Saiu meio atordoada da sessão de análise. Foi uma sessão estranha. Tinha começado discorrendo como tinha passado a semana, sem nenhum percalço ou atropelo. Como papo de comadre. Mas, faltando pouco tempo para o término, um sonho que tivera brotara em sua mente. E ela o descreveu para a analista.
            Ela sonhou que estava na casa de seu ex-namorado, sozinha, pois tinha entrado com a chave que ele havia lhe dado e, subitamente, sentiu vontade de ir ao banheiro fazer cocô. Ela, que tinha prisão de ventre, contou que no sonho, sentiu um prazer enorme ao defecar. Quando levantou, olhou para o que tinha feito, era enorme, pegou e colocou na boca. Contou para a analista que tinha gosto de sêmem e que assim o sonho terminava. A analista ficou em silêncio durante um tempo e olhou para o relógio em cima da mesa. Já levantando para marcar a próxima semana, perguntou para ela se faltava muito para bater as metas que seu gerente havia implantado naquele mês e ela respondeu, bastante animada, que já havia conseguido e que agora buscava alcançar um patamar em que seria premiada, caso atingisse.
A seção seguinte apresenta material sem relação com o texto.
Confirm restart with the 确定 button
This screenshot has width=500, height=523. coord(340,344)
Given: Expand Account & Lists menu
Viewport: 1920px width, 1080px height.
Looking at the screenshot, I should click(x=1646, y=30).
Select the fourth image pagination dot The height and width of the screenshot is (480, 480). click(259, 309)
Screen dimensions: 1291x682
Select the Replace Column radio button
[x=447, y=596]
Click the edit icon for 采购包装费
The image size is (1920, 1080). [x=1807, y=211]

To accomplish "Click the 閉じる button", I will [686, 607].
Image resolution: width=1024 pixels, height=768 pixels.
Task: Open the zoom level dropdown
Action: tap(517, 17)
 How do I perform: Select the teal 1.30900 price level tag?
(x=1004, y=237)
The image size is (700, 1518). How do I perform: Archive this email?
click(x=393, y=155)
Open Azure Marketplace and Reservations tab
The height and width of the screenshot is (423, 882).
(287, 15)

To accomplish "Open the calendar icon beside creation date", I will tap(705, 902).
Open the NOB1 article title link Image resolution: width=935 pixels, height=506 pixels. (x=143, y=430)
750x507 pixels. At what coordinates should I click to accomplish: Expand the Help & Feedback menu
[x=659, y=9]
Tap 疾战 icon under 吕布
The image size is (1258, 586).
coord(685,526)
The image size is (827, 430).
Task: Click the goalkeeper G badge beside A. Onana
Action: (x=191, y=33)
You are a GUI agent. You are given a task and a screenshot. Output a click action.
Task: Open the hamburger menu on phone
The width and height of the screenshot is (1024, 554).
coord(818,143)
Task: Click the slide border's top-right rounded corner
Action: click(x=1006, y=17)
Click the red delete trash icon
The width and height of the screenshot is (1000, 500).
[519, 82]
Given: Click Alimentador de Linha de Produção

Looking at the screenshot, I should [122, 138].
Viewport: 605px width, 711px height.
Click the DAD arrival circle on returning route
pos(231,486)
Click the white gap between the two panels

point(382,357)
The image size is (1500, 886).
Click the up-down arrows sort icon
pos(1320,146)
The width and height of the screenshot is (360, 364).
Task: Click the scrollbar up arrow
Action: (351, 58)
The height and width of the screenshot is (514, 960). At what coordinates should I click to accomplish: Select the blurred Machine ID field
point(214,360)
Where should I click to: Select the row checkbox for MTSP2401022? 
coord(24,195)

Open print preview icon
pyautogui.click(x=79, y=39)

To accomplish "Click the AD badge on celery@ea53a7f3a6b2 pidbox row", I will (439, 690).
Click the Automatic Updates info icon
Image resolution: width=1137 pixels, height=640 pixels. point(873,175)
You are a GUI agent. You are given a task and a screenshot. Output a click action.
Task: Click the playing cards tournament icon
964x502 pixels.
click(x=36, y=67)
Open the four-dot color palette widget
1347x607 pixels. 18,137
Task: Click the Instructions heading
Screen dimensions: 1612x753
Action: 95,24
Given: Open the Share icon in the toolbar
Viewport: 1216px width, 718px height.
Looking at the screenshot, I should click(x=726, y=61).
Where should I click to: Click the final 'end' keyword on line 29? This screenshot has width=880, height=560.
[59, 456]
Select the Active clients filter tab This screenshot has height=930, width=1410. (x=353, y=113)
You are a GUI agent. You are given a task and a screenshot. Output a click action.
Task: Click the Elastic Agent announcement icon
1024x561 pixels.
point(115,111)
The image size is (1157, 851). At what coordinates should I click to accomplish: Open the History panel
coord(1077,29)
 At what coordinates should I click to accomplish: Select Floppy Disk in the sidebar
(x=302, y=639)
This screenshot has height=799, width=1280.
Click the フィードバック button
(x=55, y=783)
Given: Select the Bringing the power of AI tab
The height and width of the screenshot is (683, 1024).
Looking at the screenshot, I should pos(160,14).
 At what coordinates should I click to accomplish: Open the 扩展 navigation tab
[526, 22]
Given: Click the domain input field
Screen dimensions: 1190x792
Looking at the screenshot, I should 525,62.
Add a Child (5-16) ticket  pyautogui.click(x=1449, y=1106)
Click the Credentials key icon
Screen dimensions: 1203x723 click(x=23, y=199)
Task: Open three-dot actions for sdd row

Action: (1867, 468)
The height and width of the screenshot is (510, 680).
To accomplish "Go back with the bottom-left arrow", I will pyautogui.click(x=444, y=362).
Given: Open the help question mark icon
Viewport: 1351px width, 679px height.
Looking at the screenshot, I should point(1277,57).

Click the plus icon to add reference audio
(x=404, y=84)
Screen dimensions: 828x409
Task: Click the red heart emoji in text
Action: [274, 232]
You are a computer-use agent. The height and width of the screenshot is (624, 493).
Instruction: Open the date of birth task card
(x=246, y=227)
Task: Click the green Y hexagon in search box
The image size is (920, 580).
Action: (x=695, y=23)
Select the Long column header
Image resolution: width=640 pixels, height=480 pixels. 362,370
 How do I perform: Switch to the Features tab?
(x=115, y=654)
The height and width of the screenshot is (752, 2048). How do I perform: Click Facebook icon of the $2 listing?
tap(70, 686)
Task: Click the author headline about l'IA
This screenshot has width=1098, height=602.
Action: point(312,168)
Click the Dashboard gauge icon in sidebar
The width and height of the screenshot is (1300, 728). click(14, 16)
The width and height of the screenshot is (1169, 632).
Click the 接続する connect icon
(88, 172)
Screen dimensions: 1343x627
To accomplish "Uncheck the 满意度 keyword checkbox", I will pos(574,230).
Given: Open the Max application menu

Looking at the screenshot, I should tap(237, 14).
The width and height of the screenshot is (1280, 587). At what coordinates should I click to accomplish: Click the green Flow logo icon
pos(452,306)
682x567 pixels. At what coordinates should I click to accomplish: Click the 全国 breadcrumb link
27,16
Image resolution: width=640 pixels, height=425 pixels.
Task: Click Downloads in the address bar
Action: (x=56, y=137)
A analista somente sorriu.
            Sua inteligência excedia bastante a média dos mortais, por isso estava tentando construir laços entre o sonho que contara e a pergunta sobre as metas alcançadas em seu trabalho, porém, a calçada estava muito cheia de pessoas com seus guarda-chuvas, ela precisava prestar atenção para não se machucar, porque tinha que ir até uma delicatessen comprar coisinhas. Iria encontrar suas amigas para uma noite de jogatina animada e boa conversa.
            Quando chegou, as meninas já estavam animadíssimas, o papo rolando solto, garrafa de vinho aberta. Não, o universo das conversas não se restringia ao assunto homem. Muita bobeira estava sendo dita, mais duas garrafas de vinho abertas e ela resolveu abrir um tubinho de patê que havia trazido. Colocou o patê em uma tigela redonda e o patê, ao sair do tubinho, ficou parecendo um cagalhão. Ela riu e o levou assim mesmo para a mesa, acompanhado de uma travessa de torradinhas, fazendo cara de séria. As amigas não notaram de imediato. Ela não tocou no monumento intestinal. A primeira ia se servir e ficou com nojo, recuou dizendo que tava parecendo um cocô e que não iria comer. Foi o suficiente para as outras três engrossarem o coro. “Ai, que nojo”, “ai, que nojo”, “eu não vou comer isso, parece cocô”.  E ela, escandalizada com tamanha frescura, pensando que tinha colocado um cagalhão com gosto de porra na boca e essas mimadas querendo jogar fora um patê caro para caralho, só por causa do formato. Resolveu se servir dizendo que era laboratorista. As amigas gritaram de nojo. Colocou a torrada na boca e falou que era para elas deixarem de ser nojentas. Nesse momento, pegou a espátula e mexeu o patê todo, desfazendo o formato do cocozão. Elas relaxaram, ma non troppo. O patê ficou de lado. Só duas delas comeram.

            Enquanto elas se divertiam, duas questões não saíam de sua cabeça: o que fazer para defecar tão bem quanto no sonho e se toda merda que desse acabasse em gozo, estava tudo resolvido na vida dela. Questões para levar para a próxima sessão de análise.